鶏は、両側鎖骨が腹端で癒合し、V字形の癒合鎖骨を形成している。しかし、馬、反芻獣、豚では、その存在を欠く。
犬、猫では、筋肉(上腕頭筋、浅胸筋の胸肋部)の中に鎖骨の痕跡が小骨片となって存在しているので、これを鎖骨遺残といいます。
日常生活では、とくに異常を認めませんが、側臥位のX線写真で、この鎖骨を他の異物と誤診する場合があるので注意を要します。
多指症 ~ 原因および症状
多指症は子馬において、先天性に四肢の内側、すなわち人間の示指に相当する部位にみとめられることがあります。
過剰指は3個の指骨と2個の種子骨を有し、つねに正常指よりも小さく、蹄底は下方、後方あるいは上方を向いています。
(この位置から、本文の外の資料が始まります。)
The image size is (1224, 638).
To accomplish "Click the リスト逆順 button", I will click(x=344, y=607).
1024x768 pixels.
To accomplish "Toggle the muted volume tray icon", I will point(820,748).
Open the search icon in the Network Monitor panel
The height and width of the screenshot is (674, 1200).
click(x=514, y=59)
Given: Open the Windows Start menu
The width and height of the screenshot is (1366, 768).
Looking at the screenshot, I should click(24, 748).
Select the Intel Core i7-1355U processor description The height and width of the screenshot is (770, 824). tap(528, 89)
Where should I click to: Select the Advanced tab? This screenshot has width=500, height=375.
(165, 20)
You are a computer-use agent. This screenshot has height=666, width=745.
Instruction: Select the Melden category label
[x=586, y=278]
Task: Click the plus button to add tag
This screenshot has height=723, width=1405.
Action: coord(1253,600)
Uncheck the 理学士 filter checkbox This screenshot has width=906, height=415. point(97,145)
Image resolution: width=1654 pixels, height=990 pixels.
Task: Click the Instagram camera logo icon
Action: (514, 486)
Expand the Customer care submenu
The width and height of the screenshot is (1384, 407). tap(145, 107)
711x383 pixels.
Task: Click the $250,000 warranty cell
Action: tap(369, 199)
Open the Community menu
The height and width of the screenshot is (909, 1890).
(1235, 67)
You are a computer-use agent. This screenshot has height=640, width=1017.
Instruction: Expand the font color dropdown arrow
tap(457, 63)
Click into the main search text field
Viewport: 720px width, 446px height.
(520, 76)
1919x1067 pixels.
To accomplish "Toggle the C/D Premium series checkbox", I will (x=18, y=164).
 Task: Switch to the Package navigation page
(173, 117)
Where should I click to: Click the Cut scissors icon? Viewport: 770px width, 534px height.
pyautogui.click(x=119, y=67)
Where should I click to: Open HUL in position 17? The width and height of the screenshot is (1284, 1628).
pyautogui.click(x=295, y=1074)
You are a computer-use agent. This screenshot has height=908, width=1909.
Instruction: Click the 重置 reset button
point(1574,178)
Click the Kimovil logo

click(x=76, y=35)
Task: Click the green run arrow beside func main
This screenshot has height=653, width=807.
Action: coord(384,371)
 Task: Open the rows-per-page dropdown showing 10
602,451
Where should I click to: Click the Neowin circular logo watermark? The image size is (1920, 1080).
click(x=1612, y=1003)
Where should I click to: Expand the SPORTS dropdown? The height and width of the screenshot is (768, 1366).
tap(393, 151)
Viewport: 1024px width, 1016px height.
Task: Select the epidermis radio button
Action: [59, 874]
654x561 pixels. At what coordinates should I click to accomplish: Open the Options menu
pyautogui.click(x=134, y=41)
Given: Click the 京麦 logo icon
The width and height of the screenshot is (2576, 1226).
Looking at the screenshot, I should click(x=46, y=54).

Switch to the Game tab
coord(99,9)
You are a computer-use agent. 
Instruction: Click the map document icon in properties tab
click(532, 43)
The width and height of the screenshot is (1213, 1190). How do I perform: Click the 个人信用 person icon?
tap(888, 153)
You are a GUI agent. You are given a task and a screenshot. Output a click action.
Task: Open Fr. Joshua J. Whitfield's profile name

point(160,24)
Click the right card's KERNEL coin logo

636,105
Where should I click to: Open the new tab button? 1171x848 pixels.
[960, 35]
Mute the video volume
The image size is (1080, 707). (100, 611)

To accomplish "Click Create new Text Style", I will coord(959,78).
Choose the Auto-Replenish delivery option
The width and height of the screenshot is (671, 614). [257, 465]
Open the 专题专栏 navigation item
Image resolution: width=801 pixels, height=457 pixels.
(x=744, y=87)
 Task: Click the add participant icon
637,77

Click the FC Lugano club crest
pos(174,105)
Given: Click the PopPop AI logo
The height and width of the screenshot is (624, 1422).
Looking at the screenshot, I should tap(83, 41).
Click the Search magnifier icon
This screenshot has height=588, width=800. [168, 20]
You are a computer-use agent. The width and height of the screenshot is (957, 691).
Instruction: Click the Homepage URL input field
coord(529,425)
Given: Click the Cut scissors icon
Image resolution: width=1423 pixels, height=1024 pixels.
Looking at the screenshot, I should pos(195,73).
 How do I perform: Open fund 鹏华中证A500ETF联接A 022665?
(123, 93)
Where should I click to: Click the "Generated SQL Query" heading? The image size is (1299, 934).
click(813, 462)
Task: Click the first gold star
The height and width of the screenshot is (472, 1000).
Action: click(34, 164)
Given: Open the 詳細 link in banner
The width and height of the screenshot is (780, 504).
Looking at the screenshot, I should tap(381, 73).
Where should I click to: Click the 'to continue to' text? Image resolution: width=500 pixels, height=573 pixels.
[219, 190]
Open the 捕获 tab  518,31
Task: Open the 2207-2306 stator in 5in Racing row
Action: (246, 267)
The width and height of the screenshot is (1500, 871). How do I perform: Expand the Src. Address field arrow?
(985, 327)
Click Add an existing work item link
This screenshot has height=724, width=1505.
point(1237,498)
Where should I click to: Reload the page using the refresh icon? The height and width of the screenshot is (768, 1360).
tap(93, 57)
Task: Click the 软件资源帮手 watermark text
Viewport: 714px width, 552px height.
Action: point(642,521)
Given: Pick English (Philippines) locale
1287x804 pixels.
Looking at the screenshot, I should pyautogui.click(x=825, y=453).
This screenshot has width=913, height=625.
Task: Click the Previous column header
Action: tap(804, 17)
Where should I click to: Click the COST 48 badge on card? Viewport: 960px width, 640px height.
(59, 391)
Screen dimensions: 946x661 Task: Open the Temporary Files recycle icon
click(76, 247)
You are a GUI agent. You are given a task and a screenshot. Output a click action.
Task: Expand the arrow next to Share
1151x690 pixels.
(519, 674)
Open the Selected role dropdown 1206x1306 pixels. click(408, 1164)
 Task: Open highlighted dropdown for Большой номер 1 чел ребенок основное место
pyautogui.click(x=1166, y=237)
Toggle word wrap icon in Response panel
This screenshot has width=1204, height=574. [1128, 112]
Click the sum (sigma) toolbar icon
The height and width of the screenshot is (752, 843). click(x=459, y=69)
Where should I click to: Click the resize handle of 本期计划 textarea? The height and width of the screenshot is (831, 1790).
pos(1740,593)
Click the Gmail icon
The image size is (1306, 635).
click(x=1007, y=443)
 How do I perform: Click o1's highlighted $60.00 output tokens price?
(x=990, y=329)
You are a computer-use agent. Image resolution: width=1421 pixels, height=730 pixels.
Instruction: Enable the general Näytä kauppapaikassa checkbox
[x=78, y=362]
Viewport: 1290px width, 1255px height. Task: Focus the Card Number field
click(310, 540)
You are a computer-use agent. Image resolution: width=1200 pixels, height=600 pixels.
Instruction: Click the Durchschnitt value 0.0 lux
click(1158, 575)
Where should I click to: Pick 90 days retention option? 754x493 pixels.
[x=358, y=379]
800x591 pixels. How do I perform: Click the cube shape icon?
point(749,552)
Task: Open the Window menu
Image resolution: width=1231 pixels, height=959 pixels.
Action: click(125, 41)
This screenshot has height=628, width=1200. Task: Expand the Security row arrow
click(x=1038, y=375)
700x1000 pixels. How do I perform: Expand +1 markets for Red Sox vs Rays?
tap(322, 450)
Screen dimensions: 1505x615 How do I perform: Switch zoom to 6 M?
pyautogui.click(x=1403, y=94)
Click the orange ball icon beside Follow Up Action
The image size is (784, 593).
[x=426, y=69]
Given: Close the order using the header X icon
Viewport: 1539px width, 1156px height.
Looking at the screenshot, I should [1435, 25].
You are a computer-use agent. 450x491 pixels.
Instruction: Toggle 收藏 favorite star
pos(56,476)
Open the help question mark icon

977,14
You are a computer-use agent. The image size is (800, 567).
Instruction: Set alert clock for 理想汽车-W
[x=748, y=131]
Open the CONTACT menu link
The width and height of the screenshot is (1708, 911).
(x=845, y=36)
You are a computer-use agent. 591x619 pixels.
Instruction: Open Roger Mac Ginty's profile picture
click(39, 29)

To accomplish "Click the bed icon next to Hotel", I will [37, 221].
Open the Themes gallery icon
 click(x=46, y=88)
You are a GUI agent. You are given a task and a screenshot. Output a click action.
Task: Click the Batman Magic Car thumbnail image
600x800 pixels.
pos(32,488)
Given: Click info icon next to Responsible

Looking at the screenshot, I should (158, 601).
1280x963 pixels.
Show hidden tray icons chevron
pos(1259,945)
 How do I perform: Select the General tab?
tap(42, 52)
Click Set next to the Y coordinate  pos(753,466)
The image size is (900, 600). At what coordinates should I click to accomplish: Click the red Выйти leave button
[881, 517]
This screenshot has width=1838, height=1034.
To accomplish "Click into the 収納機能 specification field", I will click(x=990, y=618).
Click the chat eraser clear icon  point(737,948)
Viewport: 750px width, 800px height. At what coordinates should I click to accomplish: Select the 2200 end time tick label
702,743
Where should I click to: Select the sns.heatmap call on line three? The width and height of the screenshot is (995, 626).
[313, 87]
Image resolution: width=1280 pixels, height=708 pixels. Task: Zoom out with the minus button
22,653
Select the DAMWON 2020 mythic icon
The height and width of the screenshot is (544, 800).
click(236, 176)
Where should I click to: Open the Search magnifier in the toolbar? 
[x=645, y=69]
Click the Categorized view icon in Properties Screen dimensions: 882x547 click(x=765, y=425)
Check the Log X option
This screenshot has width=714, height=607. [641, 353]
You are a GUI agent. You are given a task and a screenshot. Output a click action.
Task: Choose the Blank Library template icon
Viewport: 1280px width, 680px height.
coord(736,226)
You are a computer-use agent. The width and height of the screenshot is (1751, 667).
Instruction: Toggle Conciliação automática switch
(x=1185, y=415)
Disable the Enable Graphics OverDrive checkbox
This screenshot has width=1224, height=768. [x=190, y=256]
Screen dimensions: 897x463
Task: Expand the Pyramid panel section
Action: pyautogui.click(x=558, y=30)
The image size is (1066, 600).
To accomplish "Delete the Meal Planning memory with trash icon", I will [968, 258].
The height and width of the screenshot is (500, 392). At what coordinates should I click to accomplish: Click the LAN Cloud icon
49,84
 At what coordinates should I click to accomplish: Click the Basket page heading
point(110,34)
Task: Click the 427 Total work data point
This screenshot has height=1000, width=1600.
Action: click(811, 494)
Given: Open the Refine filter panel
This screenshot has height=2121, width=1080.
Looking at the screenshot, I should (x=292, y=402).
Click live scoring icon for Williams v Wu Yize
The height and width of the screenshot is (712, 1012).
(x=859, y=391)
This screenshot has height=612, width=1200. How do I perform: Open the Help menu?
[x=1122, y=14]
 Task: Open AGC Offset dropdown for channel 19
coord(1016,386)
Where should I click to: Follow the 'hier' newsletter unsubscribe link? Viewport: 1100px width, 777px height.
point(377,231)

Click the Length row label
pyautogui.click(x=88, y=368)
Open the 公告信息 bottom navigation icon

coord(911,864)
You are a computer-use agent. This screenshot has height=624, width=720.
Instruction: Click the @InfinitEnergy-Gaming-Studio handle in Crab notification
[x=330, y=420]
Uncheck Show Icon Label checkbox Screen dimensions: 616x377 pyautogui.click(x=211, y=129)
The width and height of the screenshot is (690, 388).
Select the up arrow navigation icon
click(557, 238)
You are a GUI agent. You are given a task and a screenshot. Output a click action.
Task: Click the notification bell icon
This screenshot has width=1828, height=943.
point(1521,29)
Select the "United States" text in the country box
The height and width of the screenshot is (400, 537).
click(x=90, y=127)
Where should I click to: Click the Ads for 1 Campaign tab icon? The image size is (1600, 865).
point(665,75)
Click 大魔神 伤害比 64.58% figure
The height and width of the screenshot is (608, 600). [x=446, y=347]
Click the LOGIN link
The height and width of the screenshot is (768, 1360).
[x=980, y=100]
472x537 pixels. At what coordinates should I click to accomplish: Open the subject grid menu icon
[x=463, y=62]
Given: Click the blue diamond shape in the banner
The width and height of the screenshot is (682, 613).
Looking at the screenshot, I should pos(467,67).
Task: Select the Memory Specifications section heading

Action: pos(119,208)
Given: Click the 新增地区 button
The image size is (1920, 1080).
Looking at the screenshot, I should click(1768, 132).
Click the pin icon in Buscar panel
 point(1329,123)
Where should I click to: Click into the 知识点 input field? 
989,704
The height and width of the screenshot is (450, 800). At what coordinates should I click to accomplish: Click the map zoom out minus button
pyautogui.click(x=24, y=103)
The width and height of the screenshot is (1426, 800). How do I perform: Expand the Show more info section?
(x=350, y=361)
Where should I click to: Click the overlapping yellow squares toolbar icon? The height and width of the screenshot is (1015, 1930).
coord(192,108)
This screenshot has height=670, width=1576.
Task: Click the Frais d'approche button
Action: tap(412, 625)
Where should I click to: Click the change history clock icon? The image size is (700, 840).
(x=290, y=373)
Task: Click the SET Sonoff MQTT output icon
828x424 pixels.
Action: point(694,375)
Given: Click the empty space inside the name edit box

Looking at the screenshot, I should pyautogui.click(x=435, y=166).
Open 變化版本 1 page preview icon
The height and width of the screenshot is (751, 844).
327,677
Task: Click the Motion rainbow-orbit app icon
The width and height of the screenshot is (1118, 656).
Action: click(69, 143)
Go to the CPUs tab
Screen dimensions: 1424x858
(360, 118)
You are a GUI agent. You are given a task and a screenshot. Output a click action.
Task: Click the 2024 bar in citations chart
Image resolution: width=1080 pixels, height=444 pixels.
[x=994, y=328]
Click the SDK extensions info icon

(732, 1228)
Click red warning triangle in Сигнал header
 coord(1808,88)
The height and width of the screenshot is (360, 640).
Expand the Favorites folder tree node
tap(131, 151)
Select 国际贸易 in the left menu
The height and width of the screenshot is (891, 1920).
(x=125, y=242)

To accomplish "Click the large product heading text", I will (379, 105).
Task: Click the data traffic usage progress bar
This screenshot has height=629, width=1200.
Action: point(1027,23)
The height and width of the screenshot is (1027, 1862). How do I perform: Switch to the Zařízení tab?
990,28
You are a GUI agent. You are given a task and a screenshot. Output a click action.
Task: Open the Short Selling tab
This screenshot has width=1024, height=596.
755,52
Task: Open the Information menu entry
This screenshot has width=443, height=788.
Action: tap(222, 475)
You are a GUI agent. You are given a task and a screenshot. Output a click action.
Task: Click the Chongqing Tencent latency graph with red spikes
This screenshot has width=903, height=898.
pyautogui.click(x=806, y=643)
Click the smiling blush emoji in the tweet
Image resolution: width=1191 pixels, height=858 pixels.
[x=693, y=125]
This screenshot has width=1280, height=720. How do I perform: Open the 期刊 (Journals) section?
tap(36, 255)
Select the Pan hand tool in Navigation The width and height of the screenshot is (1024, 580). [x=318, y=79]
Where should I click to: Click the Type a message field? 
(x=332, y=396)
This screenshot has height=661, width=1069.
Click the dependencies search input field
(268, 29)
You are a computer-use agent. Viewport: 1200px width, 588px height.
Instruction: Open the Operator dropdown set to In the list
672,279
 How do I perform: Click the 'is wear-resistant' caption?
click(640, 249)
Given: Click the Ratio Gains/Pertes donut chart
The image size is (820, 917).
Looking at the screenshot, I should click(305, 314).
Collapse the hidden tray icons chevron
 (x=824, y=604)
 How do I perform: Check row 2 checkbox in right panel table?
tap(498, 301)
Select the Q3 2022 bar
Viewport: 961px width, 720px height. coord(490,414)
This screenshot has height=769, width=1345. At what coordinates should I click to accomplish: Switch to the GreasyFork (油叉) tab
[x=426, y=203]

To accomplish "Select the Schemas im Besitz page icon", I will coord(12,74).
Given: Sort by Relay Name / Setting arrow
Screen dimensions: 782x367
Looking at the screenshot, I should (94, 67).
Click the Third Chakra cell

犬では、しばしば後肢において、第一指列に相当する退化したいわゆる狼爪がみられる。
セントバーナードやフレンチブレアード種では、第一趾が二重に発生するものが多い。狼爪は引っかけたりして、指自体あるいは他の部位の損傷、事故のもととなるので除去することがのぞましい。
治療法:
過剰指は手術的に除去する。
犬の狼爪は生後1~2週の頃に単に鋏断すればよいですが、成犬のものは通常局所麻酔のもとに指関節から分離して切除します。